**Text shown:**

________________________

A 4% Health and Education Cess applies on top of the computed tax. Resident individuals with taxable income up to Rs. 12,00,000 get a rebate of up to Rs. 60,000, effectively making income up to that threshold tax-free under the new regime.4Income Tax Department. Salaried Individuals for AY 2026-27

When the Old Regime May Save You More

The new regime offers lower rates but strips away most deductions and exemptions. You cannot claim HRA exemption, Section 80C (investments in PPF, ELSS, life insurance), Section 80D (health insurance premiums), or the interest deduction on a home loan for a self-occupied property under the new regime.3Income Tax Department. FAQs on New Tax vs Old Tax Regime If your total deductions and exemptions are substantial, the old regime’s higher rates may still produce a lower final tax bill. The standard deduction for salaried employees was increased to Rs. 75,000 under the new regime starting with the Union Budget 2024-25 announcement, while it remains Rs. 50,000 under the old regime.5Press Information Bureau, Government of India. Government Makes New Tax Regime More Attractive

Since ITR 1 filers typically don’t have business income, you can switch between regimes every year directly within the return form, without filing a separate Form 10-IEA. That form is only required for taxpayers with business or professional income who want to opt out of or re-enter the new regime.6Income Tax Department. Form 10-IEA – User Manual and FAQs

Documents and Information You Need

Gathering your paperwork before you log in saves time and reduces errors. Here is what you should have ready:

  • PAN and Aadhaar: Both are required to access the e-filing portal and link your return to your tax records.
  • Form 16: Your employer issues this TDS certificate, which breaks down your gross salary, exempt allowances, and tax already deducted at source. It is the single most important document for salaried filers.
  • Form 26AS: This is your consolidated tax credit statement from the Income Tax Department, showing all TDS and TCS amounts linked to your PAN across employers, banks, and other deductors.
  • Annual Information Statement (AIS): The AIS pulls together financial transactions reported by banks, mutual fund houses, and other institutions. Cross-check it against Form 26AS to catch discrepancies in interest income, dividends, or share transactions before you file.
  • Bank account details: Every bank account you held during the year must be disclosed, with IFSC codes. You also nominate one account for any refund.
  • Investment proofs: If you are filing under the old regime, keep receipts for PPF contributions, ELSS investments, life insurance premiums, health insurance premiums, and any other deductions you plan to claim.
  • Home loan interest certificate: If you are reporting income from house property, your lender’s interest certificate shows the amount you paid during the year.

The most common reason for a defective return notice under Section 139(9) is a mismatch between the figures in your return and the data the department already has from Form 26AS and the AIS. Spending ten minutes reconciling those documents catches most problems.

Common Deductions on ITR 1

Under the old tax regime, ITR 1 supports a wide range of deductions under Chapter VI-A. The most frequently claimed ones include:

  • Section 80C (up to Rs. 1,50,000): Covers investments and payments like EPF contributions, PPF deposits, ELSS mutual funds, life insurance premiums, home loan principal repayment, and children’s tuition fees. This is the workhorse deduction for most salaried taxpayers.
  • Section 80D (up to Rs. 25,000 for self and family, additional Rs. 25,000 to Rs. 50,000 for parents): Covers health insurance premiums. The limit increases when the insured person is a senior citizen. Preventive health check-up expenses up to Rs. 5,000 count within the overall cap.

________________________

**Questions:**
(1) Rewrite the tax filing text starting at "Gathering your paperwork" and ending at "your tax records.", putting "documents" in place of "paperwork".
(2) Please continue the tax filing text from its last sentence.

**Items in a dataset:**
________________________

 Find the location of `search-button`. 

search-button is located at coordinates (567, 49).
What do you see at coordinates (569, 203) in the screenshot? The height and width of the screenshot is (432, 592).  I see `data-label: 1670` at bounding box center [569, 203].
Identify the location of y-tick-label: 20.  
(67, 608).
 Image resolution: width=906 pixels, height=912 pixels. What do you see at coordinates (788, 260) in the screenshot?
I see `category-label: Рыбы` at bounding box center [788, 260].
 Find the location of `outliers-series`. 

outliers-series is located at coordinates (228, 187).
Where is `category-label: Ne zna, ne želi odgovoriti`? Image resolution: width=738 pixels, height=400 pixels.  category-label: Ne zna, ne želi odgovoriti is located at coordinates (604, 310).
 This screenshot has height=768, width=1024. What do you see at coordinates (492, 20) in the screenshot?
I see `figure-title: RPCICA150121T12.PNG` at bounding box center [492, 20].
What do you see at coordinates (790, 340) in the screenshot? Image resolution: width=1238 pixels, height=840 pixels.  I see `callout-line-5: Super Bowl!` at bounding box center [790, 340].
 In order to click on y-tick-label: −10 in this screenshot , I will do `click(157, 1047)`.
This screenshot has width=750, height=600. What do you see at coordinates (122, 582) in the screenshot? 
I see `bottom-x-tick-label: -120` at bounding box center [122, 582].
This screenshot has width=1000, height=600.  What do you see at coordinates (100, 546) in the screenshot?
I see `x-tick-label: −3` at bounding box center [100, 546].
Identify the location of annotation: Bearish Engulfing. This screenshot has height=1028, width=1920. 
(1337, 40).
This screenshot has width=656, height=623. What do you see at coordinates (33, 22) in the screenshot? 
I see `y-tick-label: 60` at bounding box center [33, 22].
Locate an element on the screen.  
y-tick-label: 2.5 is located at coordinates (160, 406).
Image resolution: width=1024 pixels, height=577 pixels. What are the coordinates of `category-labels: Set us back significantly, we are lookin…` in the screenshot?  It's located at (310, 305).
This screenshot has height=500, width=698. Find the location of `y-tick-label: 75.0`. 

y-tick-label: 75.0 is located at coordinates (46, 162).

________________________

**Outputs for the tasks:**
(1)
Gathering your documents before you log in saves time and reduces errors. Here is what you should have ready:

  • PAN and Aadhaar: Both are required to access the e-filing portal and link your return to your tax records.

(2)
  • Section 80TTA (up to Rs. 10,000): Deduction on interest earned from savings accounts at banks, co-operative societies, or post offices. Senior citizens aged 60 and above use Section 80TTB instead, which allows up to Rs. 50,000.

Under the new tax regime, almost none of these deductions are available. The only Chapter VI-A deductions that survive under the new regime are employer contributions to NPS under Section 80CCD(2), income from Agniveer Corpus Fund under Section 80CCH, and deductions under Section 80JJAA.3Income Tax Department. FAQs on New Tax vs Old Tax Regime This is why the regime choice matters so much. If your 80C and 80D deductions alone exceed Rs. 2 lakh, run the numbers under both regimes before committing.

Filing Deadlines and Late Penalties

For individuals without audit requirements, the due date for filing ITR 1 for AY 2026-27 is July 31, 2026.7Income Tax Department. Income Tax Returns Missing that date triggers two consequences:

  • Late filing fee under Section 234F: Rs. 5,000 if your total income exceeds Rs. 5 lakh, or Rs. 1,000 if it does not.
  • Interest under Section 234A: 1% per month (simple interest) on any unpaid tax from the due date until you actually file. Even a few days into a new month counts as a full month for this calculation.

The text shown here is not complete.